Does Our Low-Wage Economy Call for More Government?
How can we get to a Goldilocks wage model—not too high, not too low, but just right?
For much of the 20th century, the United States operated on a social contract premised on high (and steadily rising) wages, generous benefits and relatively expensive goods and services. Over the past few decades, we have transitioned to a social contract based on a stagnant wages, leaner benefits and much cheaper goods and services. Writing in The Atlantic, Josh Freedman and Michael Lind of the New America Foundation argue that the low-wage model is working out badly for Americans, but a high-wage model à la Scandinavia is non-transferable. Instead, they suggest, we should embrace a “middle-income social contract.”
To them, this means raising the minimum wage. But this model doesn’t assume a surge in pay. Rather, “it assumes that many service industries won’t be able to offer their workers middle-income salaries, which means that, in addition to raising wages somewhat, the government will have to take a more active role in making essential services like education, child care and health care more affordable,” the authors write. “The best way to do this is to provide these programs directly, such as through universal Pre-K, single-payer health insurance or subsidies to the states for taking care of the elderly.”

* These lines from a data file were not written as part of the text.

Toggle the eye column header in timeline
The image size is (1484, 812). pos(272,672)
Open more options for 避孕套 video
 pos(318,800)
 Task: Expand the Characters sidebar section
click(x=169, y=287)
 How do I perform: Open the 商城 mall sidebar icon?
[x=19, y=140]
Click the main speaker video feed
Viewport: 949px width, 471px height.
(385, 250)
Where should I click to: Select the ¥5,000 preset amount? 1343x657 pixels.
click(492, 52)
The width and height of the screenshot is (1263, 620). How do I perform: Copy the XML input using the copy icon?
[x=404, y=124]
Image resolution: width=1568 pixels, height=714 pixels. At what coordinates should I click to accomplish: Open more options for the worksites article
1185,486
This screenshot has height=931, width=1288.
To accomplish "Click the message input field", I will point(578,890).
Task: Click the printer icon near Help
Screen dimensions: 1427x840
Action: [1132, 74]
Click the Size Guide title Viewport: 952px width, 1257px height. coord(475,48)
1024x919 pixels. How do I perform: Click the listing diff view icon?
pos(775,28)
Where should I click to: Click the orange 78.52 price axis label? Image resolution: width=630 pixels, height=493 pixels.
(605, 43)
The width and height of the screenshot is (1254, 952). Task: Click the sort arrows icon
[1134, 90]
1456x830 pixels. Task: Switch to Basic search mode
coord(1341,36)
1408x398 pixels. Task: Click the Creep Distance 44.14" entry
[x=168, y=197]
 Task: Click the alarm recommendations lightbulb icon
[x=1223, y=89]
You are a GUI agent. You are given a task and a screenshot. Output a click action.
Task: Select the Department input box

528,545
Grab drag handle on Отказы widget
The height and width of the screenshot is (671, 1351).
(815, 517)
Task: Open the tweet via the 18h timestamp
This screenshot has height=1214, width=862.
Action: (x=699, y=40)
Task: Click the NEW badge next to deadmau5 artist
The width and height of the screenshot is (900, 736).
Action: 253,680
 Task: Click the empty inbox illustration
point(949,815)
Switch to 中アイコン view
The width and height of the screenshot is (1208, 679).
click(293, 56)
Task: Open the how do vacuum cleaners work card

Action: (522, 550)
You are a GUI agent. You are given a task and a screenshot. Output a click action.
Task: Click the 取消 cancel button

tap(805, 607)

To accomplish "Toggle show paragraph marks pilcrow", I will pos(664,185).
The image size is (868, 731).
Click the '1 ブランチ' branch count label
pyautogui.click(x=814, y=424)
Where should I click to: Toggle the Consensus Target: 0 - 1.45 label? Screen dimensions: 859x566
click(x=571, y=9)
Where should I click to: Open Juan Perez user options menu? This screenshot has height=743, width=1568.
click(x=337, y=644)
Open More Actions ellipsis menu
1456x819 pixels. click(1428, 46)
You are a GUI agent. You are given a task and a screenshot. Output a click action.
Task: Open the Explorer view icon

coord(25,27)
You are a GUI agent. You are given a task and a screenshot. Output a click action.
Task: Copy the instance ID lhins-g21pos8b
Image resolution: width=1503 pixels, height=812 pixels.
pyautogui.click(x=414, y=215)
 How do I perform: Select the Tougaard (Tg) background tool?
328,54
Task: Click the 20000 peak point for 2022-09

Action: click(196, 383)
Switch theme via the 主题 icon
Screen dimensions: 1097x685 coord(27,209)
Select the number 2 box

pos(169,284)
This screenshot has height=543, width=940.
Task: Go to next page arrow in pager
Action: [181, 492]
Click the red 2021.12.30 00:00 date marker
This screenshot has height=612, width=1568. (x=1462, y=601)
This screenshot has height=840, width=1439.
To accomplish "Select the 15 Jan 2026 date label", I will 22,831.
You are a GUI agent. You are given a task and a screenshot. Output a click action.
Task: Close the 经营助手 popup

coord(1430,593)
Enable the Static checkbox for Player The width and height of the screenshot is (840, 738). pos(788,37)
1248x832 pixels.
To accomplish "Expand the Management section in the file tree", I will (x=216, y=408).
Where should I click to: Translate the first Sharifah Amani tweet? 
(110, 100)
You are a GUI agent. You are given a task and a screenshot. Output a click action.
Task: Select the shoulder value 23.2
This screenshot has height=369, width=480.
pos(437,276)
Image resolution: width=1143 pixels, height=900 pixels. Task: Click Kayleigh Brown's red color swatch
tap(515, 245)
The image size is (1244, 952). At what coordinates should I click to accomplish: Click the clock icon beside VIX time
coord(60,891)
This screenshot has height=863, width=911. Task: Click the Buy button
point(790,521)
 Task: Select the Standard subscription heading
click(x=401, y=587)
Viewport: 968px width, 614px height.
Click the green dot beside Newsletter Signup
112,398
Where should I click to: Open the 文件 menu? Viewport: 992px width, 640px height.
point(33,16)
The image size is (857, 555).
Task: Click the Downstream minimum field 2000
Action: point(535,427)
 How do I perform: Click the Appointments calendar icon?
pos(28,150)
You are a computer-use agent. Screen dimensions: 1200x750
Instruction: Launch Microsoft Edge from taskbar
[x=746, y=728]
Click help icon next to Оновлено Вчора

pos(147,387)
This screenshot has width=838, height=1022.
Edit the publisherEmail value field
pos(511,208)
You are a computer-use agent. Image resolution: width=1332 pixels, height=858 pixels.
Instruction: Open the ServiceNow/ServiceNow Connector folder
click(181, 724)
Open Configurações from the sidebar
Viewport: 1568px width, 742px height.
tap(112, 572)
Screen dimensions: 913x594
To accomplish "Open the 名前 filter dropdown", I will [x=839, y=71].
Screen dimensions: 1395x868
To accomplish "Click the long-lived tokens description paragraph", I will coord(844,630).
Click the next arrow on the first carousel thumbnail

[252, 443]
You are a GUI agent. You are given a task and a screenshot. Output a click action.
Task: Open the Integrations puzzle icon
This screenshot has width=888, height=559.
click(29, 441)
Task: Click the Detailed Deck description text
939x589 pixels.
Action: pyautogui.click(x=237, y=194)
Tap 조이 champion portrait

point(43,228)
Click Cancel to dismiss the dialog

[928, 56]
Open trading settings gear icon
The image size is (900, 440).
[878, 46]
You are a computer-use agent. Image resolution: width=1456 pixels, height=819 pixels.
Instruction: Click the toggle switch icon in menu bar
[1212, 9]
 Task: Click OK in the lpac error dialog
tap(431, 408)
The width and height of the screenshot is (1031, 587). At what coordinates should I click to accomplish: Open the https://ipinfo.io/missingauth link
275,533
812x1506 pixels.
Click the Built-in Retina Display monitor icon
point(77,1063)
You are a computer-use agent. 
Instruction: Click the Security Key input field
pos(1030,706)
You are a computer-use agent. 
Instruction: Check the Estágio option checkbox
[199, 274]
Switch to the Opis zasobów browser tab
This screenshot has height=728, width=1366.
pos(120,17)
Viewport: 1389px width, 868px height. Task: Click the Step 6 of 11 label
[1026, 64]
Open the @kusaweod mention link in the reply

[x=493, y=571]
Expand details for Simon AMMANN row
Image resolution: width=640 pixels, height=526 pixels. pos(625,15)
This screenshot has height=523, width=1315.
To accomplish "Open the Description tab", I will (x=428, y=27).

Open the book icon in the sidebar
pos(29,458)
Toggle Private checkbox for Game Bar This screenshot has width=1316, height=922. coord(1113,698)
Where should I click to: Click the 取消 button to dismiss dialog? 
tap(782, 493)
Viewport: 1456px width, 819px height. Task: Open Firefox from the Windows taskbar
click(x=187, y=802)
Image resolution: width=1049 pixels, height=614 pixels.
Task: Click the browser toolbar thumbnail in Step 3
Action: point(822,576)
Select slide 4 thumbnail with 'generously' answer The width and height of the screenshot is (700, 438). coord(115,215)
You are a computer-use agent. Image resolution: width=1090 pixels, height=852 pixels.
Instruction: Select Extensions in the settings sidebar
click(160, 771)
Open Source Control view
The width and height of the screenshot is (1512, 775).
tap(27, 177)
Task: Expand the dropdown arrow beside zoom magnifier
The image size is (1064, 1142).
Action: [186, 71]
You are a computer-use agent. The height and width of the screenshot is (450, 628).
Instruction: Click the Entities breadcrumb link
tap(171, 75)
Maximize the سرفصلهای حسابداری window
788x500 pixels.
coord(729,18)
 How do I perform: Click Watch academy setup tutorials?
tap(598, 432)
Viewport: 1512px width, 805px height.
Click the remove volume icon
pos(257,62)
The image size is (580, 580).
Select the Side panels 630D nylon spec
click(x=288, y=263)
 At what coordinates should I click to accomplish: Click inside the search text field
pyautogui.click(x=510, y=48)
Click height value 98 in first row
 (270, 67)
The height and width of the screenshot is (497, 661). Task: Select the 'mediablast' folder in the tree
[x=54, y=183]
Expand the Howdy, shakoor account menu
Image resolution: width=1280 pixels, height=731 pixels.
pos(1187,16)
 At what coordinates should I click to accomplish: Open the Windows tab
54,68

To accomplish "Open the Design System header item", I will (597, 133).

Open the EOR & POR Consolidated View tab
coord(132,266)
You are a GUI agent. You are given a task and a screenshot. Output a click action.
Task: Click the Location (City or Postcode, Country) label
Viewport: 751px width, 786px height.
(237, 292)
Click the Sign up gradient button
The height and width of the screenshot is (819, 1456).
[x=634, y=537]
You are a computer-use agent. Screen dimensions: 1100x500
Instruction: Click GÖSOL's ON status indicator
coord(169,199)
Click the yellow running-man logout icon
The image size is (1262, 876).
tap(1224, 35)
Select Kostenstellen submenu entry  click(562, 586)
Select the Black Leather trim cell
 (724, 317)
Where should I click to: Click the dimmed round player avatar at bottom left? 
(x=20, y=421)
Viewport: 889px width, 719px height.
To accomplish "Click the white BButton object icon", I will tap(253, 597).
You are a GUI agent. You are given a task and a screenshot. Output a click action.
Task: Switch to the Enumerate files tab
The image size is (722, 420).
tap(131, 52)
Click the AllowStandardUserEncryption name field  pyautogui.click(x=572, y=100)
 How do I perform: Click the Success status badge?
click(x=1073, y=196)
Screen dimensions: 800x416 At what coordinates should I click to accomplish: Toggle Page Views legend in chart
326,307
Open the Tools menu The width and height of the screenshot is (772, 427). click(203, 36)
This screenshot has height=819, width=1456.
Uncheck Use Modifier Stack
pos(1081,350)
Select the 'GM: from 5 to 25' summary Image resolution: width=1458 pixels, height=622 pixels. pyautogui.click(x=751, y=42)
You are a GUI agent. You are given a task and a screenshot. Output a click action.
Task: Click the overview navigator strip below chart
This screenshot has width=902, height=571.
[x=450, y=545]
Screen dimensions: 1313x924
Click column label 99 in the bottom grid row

Peter Drucker also worried about the many Americans getting left behind in the new economy, particularly formerly well-paid blue-collar workers, whom Drucker called “society’s stepchildren.” But he was profoundly skeptical of government providing services directly, and had been since at least the late 1960s, when he wrote his famous essay, “The Sickness of Government.”
“The social programs of the past 50 years have, by and large, not been successes,” Drucker asserted in his 2002 book Managing in the Next Society. “The needs were certainly there. And so has been the money. . . . But the results have been meager everywhere.”
As for the counterargument that new public-sector programs are necessary because the challenges we face today differ greatly from those of yesterday, Drucker would not have been swayed. “The problems we face in the decades ahead will be even harder than those we now handle so poorly,” he wrote in The Frontiers of Management, published in 1986. “Each of them has powerful constituencies with radically different, indeed mutually exclusive, goals and values, which practically guarantee that government could not succeed in solving them.”
Instead, Drucker looked to nongovernmental institutions—with their ability to focus on a single purpose—to tackle major social challenges. This included not only nonprofits, but also businesses.
Government could set the target (“steering more, rowing less”), but any on-the-ground task would ideally be “performed by nongovernmental institutions, especially business, locally and on a competitive basis,” Drucker wrote. Better still, business would step up on its own, finding ways “to turn a social problem into economic opportunity and economic benefit, into productive capacity, into human competence, into well-paid jobs and into wealth.”
Do you think Drucker’s resistance to government programs needs to be reconsidered in light of today’s low-wage social contract—or do you still agree with his take?